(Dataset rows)

__________

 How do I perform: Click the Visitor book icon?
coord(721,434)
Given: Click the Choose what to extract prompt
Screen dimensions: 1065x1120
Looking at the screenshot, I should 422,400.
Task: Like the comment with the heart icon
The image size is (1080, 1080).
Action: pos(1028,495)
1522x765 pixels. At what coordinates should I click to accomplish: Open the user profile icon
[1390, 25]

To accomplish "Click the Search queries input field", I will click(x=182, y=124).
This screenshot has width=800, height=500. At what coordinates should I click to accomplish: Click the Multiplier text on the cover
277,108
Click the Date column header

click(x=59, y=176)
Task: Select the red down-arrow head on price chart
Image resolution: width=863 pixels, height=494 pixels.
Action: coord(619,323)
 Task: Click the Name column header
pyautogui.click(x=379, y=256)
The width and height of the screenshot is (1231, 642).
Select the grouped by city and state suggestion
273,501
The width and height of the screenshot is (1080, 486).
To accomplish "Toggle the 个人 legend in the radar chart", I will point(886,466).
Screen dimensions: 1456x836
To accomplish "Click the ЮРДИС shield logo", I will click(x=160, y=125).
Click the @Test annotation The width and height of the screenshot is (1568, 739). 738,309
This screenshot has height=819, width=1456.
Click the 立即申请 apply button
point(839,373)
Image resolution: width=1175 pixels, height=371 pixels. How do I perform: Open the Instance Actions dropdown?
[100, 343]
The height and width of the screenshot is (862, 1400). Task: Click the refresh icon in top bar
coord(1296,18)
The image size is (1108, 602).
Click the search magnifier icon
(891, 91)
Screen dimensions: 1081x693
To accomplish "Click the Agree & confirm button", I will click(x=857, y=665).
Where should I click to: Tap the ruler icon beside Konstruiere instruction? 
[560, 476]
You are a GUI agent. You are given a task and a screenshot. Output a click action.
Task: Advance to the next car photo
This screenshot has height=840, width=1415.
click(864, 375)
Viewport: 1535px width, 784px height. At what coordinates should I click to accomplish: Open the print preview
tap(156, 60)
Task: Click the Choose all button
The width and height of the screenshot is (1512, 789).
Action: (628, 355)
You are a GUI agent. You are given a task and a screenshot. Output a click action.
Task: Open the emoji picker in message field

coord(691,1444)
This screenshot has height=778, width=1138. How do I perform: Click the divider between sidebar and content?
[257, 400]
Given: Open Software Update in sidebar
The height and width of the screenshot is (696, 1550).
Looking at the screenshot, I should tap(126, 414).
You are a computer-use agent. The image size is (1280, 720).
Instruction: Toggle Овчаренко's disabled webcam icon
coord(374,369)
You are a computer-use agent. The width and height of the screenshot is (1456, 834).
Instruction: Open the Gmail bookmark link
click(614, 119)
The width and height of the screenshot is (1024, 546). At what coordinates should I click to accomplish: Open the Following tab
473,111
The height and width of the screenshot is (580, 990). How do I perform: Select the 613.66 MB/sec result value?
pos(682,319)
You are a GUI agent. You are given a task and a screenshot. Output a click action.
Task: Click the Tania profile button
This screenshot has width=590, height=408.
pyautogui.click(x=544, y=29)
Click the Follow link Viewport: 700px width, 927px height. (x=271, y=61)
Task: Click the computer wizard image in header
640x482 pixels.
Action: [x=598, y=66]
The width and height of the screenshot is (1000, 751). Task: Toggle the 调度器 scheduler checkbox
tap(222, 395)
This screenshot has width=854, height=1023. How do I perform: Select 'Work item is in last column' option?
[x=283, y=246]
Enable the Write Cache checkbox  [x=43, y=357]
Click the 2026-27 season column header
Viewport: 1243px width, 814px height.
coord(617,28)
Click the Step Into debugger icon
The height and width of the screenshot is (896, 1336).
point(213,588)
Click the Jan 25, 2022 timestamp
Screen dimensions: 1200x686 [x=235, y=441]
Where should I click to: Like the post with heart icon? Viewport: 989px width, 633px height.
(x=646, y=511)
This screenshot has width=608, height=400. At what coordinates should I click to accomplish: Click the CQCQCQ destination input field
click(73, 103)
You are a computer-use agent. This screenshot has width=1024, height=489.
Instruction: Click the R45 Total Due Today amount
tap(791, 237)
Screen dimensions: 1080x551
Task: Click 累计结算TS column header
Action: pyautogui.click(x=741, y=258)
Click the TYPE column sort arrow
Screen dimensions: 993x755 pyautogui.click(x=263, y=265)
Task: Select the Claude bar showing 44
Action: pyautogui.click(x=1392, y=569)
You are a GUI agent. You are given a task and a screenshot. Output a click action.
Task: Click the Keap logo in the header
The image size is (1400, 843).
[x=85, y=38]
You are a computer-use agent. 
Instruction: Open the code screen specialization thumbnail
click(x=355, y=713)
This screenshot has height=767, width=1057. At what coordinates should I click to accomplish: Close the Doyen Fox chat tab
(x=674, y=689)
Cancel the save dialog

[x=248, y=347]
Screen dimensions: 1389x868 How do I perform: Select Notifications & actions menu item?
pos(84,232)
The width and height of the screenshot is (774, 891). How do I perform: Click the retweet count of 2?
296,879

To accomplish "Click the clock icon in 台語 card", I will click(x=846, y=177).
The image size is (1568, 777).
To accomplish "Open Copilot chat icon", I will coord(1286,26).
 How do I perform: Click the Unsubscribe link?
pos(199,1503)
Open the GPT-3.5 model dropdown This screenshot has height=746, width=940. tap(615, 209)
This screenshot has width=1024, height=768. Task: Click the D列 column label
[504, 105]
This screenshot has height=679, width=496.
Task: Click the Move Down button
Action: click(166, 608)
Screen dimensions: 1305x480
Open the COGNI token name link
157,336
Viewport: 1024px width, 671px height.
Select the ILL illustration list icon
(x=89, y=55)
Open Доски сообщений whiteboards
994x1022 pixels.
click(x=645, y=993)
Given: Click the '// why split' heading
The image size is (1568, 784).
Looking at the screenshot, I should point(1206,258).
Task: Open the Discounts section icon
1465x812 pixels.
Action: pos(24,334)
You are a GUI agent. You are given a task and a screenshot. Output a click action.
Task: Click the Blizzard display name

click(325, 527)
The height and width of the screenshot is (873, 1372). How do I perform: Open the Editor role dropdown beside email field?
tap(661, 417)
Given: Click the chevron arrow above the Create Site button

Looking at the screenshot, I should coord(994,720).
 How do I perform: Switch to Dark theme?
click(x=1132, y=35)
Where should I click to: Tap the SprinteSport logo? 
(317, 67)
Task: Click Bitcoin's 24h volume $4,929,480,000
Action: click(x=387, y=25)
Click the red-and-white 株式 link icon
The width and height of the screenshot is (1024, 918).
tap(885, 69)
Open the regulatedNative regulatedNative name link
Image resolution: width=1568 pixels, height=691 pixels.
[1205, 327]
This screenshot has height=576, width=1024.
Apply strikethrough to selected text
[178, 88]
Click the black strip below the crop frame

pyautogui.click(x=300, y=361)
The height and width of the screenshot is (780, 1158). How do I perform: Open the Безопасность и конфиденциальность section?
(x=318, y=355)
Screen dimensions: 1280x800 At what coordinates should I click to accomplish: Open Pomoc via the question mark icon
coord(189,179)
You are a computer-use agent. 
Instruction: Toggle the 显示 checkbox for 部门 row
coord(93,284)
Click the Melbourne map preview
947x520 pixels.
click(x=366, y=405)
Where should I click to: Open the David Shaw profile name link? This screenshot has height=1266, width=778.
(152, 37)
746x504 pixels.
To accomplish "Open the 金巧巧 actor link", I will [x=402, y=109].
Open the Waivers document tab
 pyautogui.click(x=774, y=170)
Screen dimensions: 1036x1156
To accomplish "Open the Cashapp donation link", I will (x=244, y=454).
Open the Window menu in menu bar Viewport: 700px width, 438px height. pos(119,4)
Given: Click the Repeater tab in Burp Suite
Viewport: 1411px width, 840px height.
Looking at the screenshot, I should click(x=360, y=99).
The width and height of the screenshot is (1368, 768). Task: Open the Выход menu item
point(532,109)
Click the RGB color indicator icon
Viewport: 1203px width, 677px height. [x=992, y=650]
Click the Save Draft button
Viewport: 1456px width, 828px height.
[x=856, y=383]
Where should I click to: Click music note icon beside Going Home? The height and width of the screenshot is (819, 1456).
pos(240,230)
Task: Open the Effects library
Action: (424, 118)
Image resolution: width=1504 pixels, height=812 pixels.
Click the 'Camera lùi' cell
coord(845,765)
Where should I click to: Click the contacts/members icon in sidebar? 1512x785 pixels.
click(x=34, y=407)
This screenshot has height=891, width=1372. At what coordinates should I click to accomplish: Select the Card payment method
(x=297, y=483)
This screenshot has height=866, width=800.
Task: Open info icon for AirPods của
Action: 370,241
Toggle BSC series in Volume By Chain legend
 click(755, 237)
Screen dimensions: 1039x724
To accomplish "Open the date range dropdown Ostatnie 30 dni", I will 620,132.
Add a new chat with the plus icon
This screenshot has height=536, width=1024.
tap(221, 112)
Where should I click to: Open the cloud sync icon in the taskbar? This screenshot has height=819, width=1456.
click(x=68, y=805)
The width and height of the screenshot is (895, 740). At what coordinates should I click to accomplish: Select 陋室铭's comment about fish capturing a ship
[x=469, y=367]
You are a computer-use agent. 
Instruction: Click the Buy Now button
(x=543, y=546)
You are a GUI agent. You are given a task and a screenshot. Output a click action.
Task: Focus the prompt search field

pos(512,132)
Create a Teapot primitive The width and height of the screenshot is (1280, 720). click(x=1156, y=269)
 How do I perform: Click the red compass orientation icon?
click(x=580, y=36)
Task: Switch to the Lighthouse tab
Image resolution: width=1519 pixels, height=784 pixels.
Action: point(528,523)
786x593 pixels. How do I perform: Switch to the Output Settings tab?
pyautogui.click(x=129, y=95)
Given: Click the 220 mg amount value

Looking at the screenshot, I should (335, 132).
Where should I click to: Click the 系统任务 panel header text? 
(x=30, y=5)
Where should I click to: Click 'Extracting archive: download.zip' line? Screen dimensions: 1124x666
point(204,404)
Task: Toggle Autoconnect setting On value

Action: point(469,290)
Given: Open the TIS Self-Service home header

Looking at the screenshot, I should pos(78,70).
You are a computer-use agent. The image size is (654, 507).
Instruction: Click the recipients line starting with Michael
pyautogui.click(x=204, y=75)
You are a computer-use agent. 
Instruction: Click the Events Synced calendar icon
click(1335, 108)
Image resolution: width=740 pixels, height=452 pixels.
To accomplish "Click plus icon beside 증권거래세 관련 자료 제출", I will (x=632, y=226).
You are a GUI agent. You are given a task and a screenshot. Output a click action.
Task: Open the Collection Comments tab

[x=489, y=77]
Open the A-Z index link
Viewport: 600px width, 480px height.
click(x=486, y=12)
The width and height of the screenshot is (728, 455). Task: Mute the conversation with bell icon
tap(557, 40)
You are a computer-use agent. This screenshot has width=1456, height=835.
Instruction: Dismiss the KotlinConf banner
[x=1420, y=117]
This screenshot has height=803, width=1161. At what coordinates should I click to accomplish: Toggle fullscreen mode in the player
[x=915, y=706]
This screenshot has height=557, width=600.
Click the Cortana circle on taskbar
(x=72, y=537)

__________

PROBLEM DESCRIPTION » Convert the material above, from the line containing "Task: Click the Choose all button" through the line containing "Click the Follow", into a two-column CSV with the headers instruction and response. Write one row per instruction and its response, each value in a single quoted field with any line breaks replaced by spaces.

EXERCISE SOLUTION »
instruction,response
"Task: Click the Choose all button The width and height of the screenshot is (1512, 789).","Action: (628, 355)"
"You are a GUI agent. You are given a task and a screenshot. Output a click action. Task: Open the emoji picker in message field","coord(691,1444)"
"This screenshot has height=778, width=1138. How do I perform: Click the divider between sidebar and content?","[257, 400]"
"Given: Open Software Update in sidebar The height and width of the screenshot is (696, 1550).","Looking at the screenshot, I should tap(126, 414)."
"You are a computer-use agent. The image size is (1280, 720). Instruction: Toggle Овчаренко's disabled webcam icon","coord(374,369)"
"You are a computer-use agent. The width and height of the screenshot is (1456, 834). Instruction: Open the Gmail bookmark link","click(614, 119)"
"The width and height of the screenshot is (1024, 546). At what coordinates should I click to accomplish: Open the Following tab","473,111"
"The height and width of the screenshot is (580, 990). How do I perform: Select the 613.66 MB/sec result value?","pos(682,319)"
"You are a GUI agent. You are given a task and a screenshot. Output a click action. Task: Click the Tania profile button This screenshot has width=590, height=408.","pyautogui.click(x=544, y=29)"
"Click the Follow link Viewport: 700px width, 927px height.","(x=271, y=61)"